To file an expedited appeal, contact your regional Beneficiary and Family Centered Care-Quality Improvement Organization (BFCC-QIO) by noon the day before your care is scheduled to end. The two national BFCC-QIO contractors are Acentra Health and Commence Health; you can find which one covers your area through the BFCC-QIO region map on the CMS website.9Centers for Medicare & Medicaid Services. Beneficiary and Family Centered Care (BFCC)-QIOs For Original Medicare beneficiaries, the QIO must issue a decision no later than two days after the date care was set to end. While the review is pending, Medicare continues covering the services in question.
The window to file is tight, so families should not wait. If you receive a NOMNC and believe the patient still needs inpatient-level symptom management, call the BFCC-QIO immediately. You do not need a lawyer for this process.
GIP takes place in a clinical setting, but hospice philosophy centers on the patient and family together. Most hospice inpatient units welcome visitors and encourage family presence. Policies on overnight stays and visiting hours vary by facility, so ask the admitting staff when GIP begins. Freestanding hospice houses tend to be the most flexible, often maintaining open visitation and providing space for a family member to stay overnight. Hospital-based units may follow stricter visiting schedules, though many make exceptions for hospice patients.

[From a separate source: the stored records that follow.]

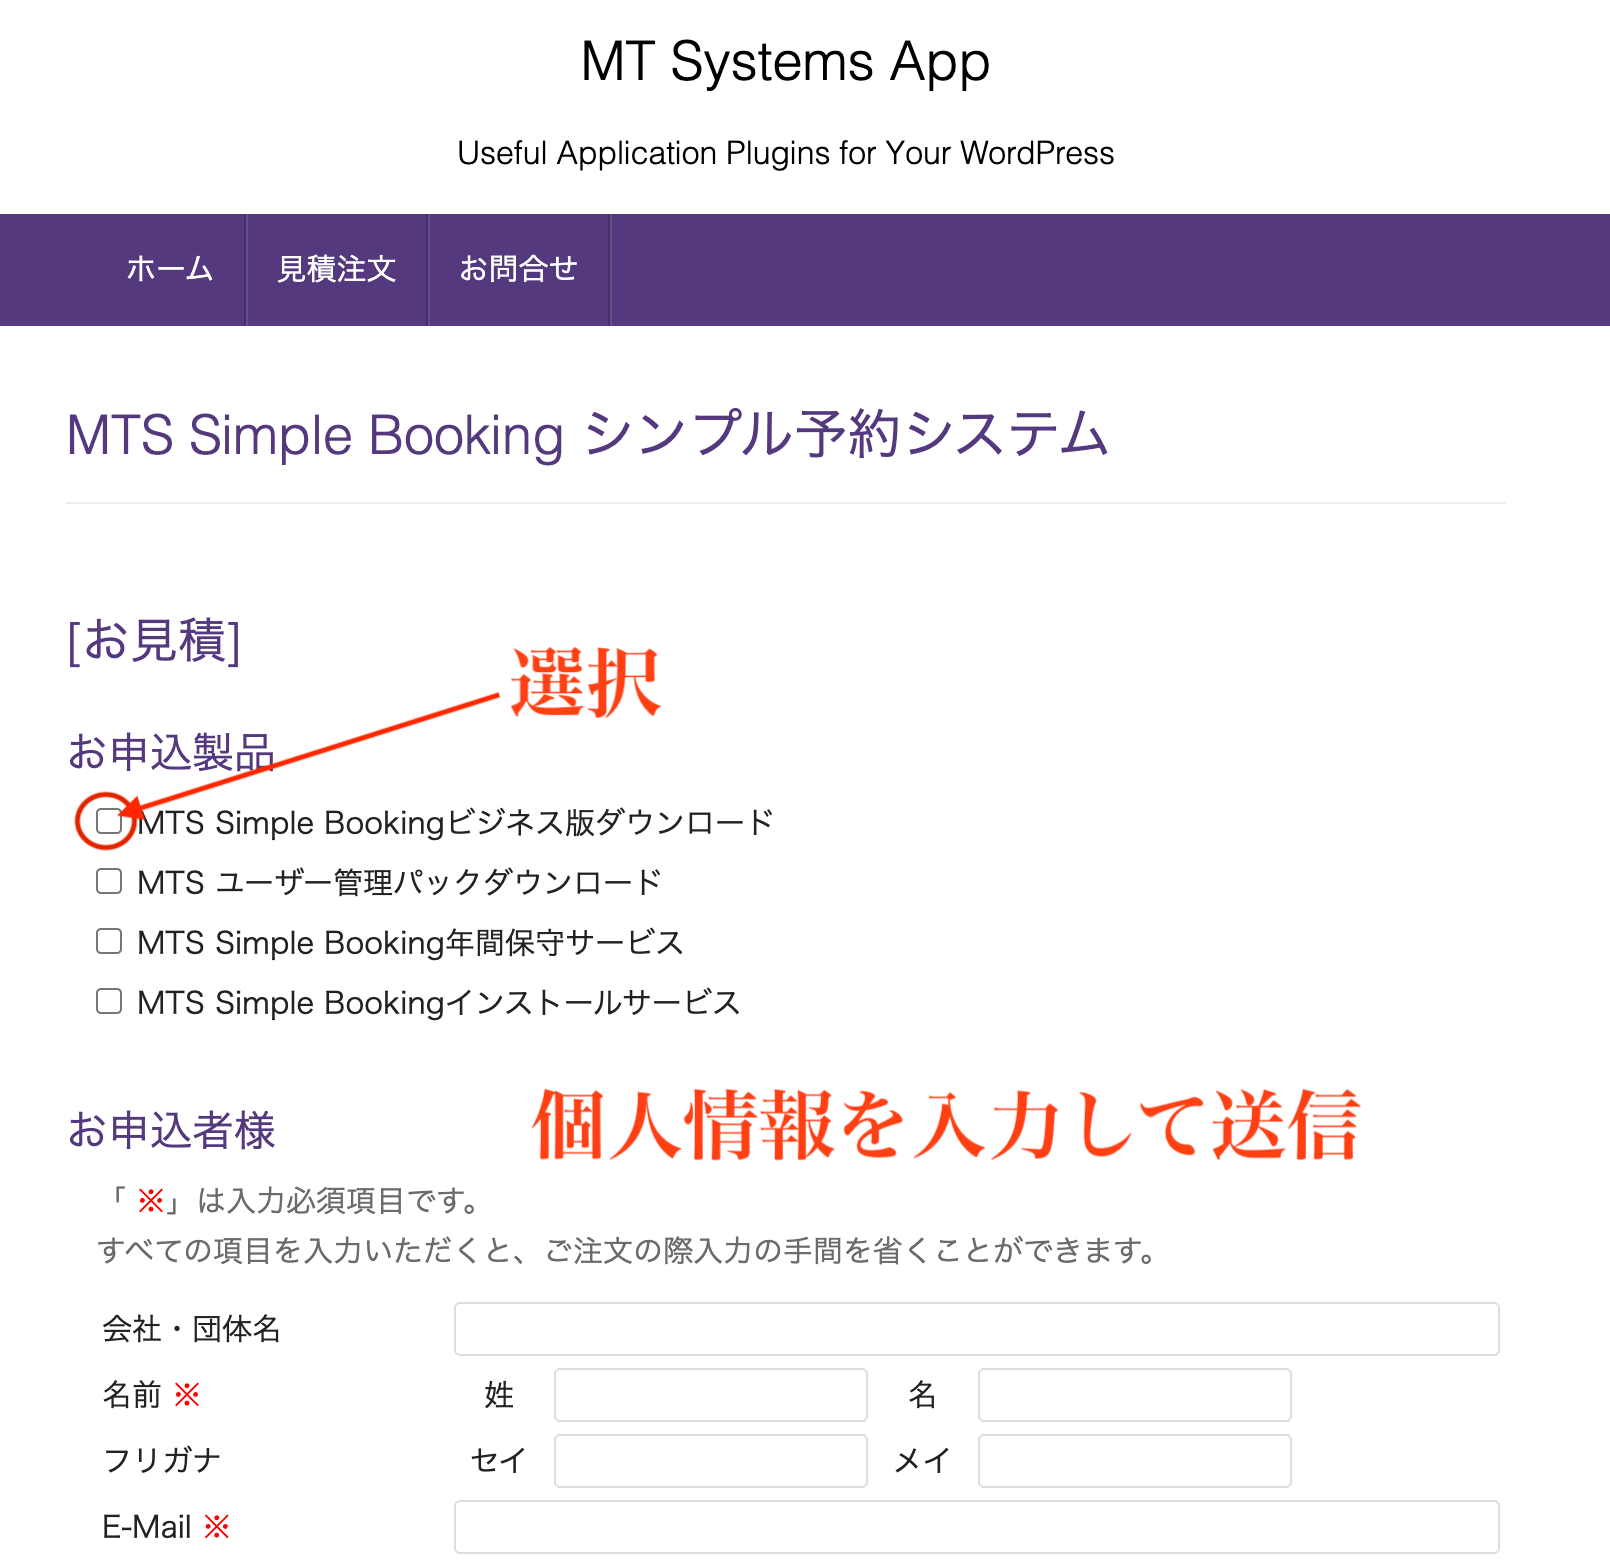Image resolution: width=1610 pixels, height=1564 pixels.
Task: Click the MTS ユーザー管理パックダウンロード label text
Action: (399, 883)
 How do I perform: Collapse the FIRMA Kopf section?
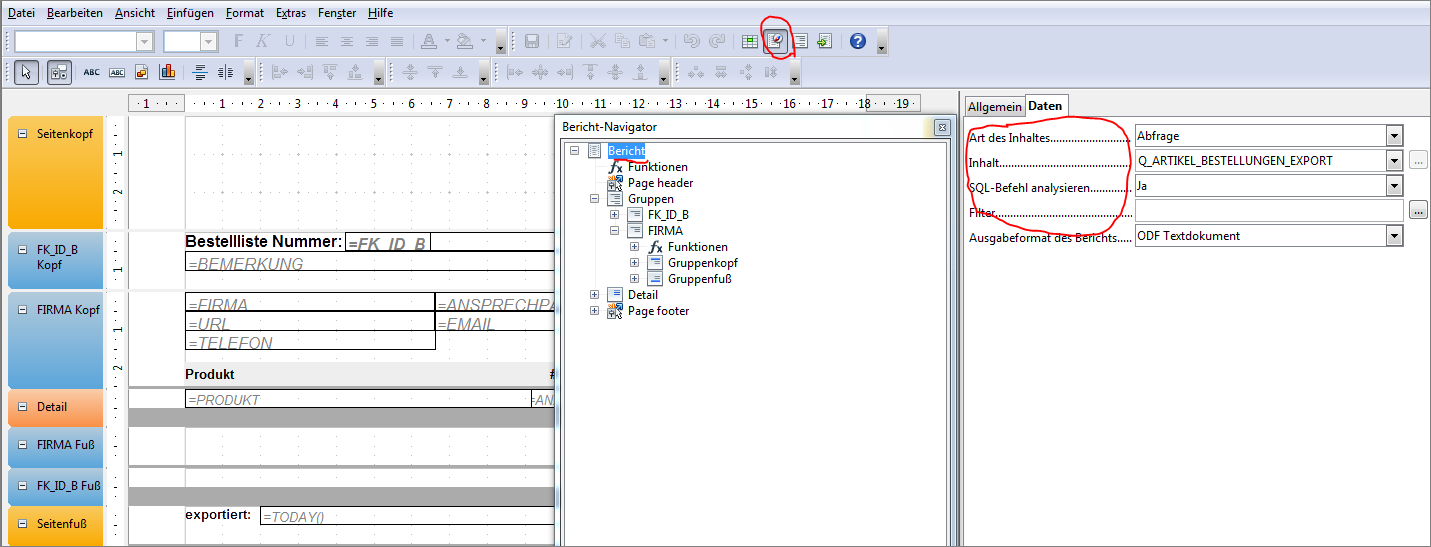click(22, 310)
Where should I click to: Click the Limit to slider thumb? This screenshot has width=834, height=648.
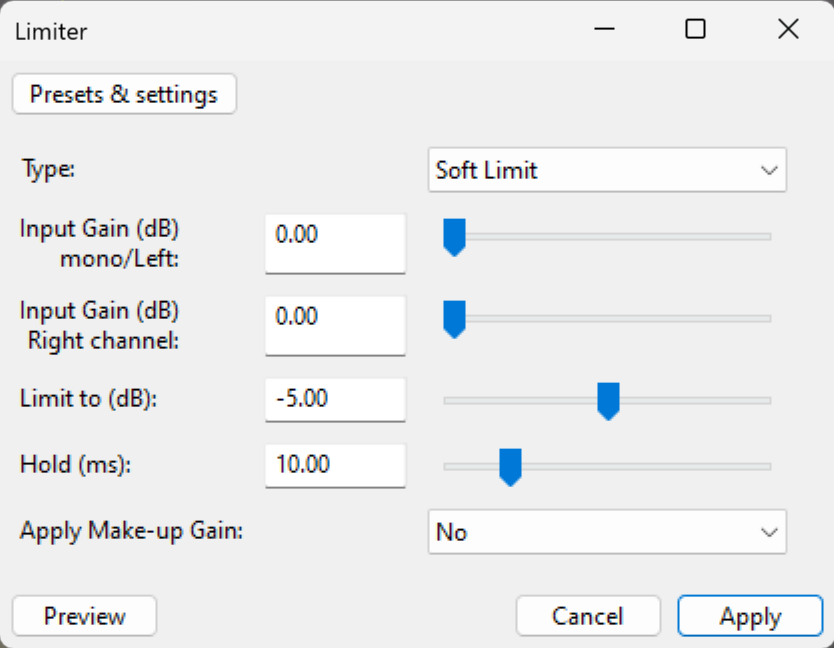tap(608, 400)
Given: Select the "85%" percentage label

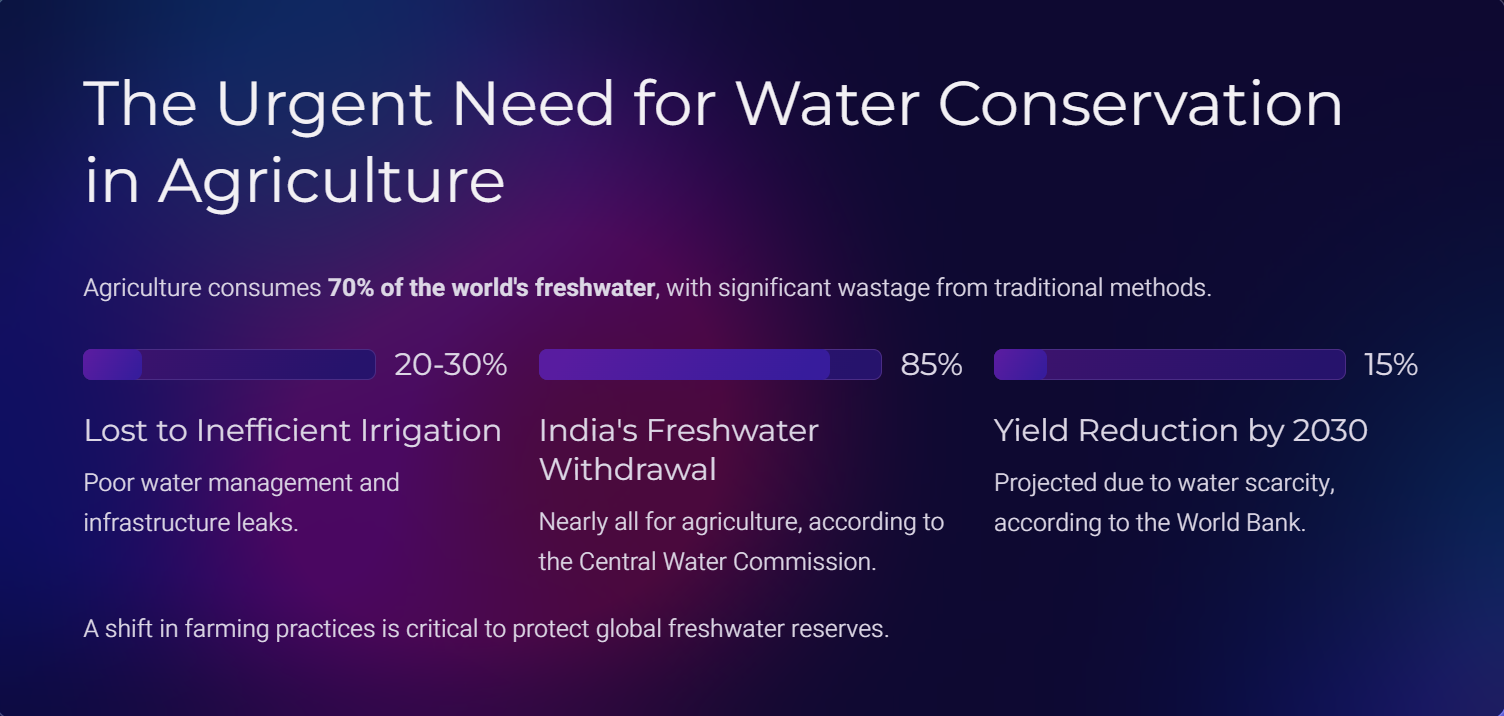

Children can visit in most facilities, though staff may want to discuss the child’s readiness and ensure adequate supervision. The hospice social worker or chaplain is available to help families navigate these conversations and support children through the experience.
When the hospice team tells you GIP is needed, the situation usually feels urgent, and it often is. But you are still allowed to ask questions. Useful ones include: What specific symptom crisis is triggering this recommendation? What treatments were tried at home, and why did they fail? Which facility will provide the care, and does the hospice have a contract there? What is the plan for getting the patient back home once symptoms stabilize? How will you know when it is time to transition back?
These questions are not about second-guessing the hospice team. They help you understand the plan, set expectations about the length of stay, and prepare for the return home. The hospice should be able to answer all of them clearly. If the answers are vague or center on the patient’s general decline rather than a specific symptom emergency, it is worth asking whether Routine Home Care with increased visits might be more appropriate than a facility transfer.